You don’t need more but you have to worry when it stops.
The sort of
volume indicators that will signal genuine signs of improvement for the housing
market are things like housing approvals, housing commencements, the volume of
new housing finance commitments, and the volumes of stock traded in the market
– both new and second hand.
And when it
comes to looking at the various volume indicators, month on month movements are
just as flawed as they are for price movements. Look instead for 5 and 10 year
trends and compare where we are now relative to previous peaks and troughs. For example, the graph below shows home
lending trends nationally since the 1991. (Full story here). The steady decline in owner
occupier lending since the onset of the GFC puts us at generational lows, which
can also suggest we have some significant upside once confidence returns.
A similar
graph, this from a recent UDIA bulletin (full story here) suggests things have been picking up in Queensland since early 2011 but
also points to significant potential for improvement. A longer term time series
would have helped put this into a clearer perspective.
Long term
housing approval data tells a similar story. This chart by Macro Business’

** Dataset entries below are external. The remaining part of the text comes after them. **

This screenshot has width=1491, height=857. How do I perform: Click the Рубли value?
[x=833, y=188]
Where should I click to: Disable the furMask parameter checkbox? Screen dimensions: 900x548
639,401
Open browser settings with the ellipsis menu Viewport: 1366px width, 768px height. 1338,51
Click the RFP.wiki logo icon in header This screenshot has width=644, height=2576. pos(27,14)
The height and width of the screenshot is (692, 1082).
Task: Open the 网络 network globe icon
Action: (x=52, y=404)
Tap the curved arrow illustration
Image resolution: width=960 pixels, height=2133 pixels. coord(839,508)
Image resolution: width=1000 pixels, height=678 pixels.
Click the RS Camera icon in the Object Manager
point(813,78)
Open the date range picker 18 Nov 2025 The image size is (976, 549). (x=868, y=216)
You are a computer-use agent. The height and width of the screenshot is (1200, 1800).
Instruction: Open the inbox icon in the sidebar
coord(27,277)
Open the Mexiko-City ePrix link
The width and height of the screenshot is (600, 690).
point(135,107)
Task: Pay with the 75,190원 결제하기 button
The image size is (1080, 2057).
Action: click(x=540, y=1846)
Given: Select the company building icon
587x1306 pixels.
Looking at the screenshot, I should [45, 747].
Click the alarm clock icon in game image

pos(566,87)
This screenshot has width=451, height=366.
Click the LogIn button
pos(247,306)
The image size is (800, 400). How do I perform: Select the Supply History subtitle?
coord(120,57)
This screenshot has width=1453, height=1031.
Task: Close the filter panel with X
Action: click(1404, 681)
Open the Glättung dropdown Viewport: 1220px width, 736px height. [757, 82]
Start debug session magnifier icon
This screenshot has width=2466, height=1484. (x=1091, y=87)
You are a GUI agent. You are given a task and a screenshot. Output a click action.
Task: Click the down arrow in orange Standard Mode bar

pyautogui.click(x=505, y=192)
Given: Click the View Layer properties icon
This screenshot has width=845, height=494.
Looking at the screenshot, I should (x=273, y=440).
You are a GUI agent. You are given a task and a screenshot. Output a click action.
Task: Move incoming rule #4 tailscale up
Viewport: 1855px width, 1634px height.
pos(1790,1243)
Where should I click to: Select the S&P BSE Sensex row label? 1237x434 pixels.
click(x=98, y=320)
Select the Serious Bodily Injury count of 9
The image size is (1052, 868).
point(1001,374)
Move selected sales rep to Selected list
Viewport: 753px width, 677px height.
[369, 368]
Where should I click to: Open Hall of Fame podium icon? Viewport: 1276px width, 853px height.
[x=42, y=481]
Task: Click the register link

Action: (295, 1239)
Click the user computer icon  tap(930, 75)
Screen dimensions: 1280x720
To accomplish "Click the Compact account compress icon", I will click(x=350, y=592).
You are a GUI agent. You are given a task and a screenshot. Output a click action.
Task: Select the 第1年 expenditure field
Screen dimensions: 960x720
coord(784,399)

‘Unconventional Economist’ (full story here) was released early this year and
shows long term data to the end of 2010. The subsequent fall in the Victorian
market seems obvious now in retrospect. Reasons for optimism that activity will
increase in the Queensland market, based on this long term trend, seem equally
justified based on the historic perspective.
If volume
indicators are perhaps the ones to watch, what are the things that might drive
volume?
Falling
interest rates clearly are starting to stimulate market interest. Further falls
will hopefully trigger rising inquiry levels and greater volumes of market
activity. Employment remains relatively strong and those with jobs have
enjoyed, mainly, incomes that have kept pace with inflation (apart from rising
utility costs and their impact on household budgets). Falling house prices have
also helped close the affordability gap and stamp duty incentives on new
construction and various planning policy undertakings in different states will
help lower the delivery cost of new stock. All of this points to an
improvement. Confidence in our national government and in our economic future
remain significant brakes on enthusiasm but confidence can shift up or down
quickly. Resolving the political impasse of our national government would help
confidence immeasurably and that opportunity is coming increasingly closer.
But there’s
one more ingredient which I don’t hear many people debate, and it’s neither
economic nor political. It’s biological.
Consider for
a moment the generation of people in their early twenties when the GFC first
arrived. Housing prices were still rising (fast) and stories were everywhere
about a generation happy to rent rather than buy – a generation that had ‘given
up’ on ‘the dream of home ownership.’ That generation has been deferring that
housing decision for what will next year be five years. If they were in their
early twenties then, they’re in the late twenties now. If they were in their
late twenties then, they’re in their early thirties now.
If they’re
still living at home, or sharing a house with others, or renting some dive,
they’re quite possibly over it by now. The longing to find a mate and to raise a
family in a home of your own, much as it’s unfashionable to talk about in this
age of gender neutrality and same sex couples, is as irresistible an urge as
humanity itself. The world population
would not be growing if it weren't.
That
compression of demand in recent years due to the deferment of decisions on
family and housing must, at some point, decompress.
The hope is
that this decompression when it happens leads to rising volumes of activity and
rising new housing construction, and not simply to rising prices. The signs of
life we should be looking for are those which point to just that.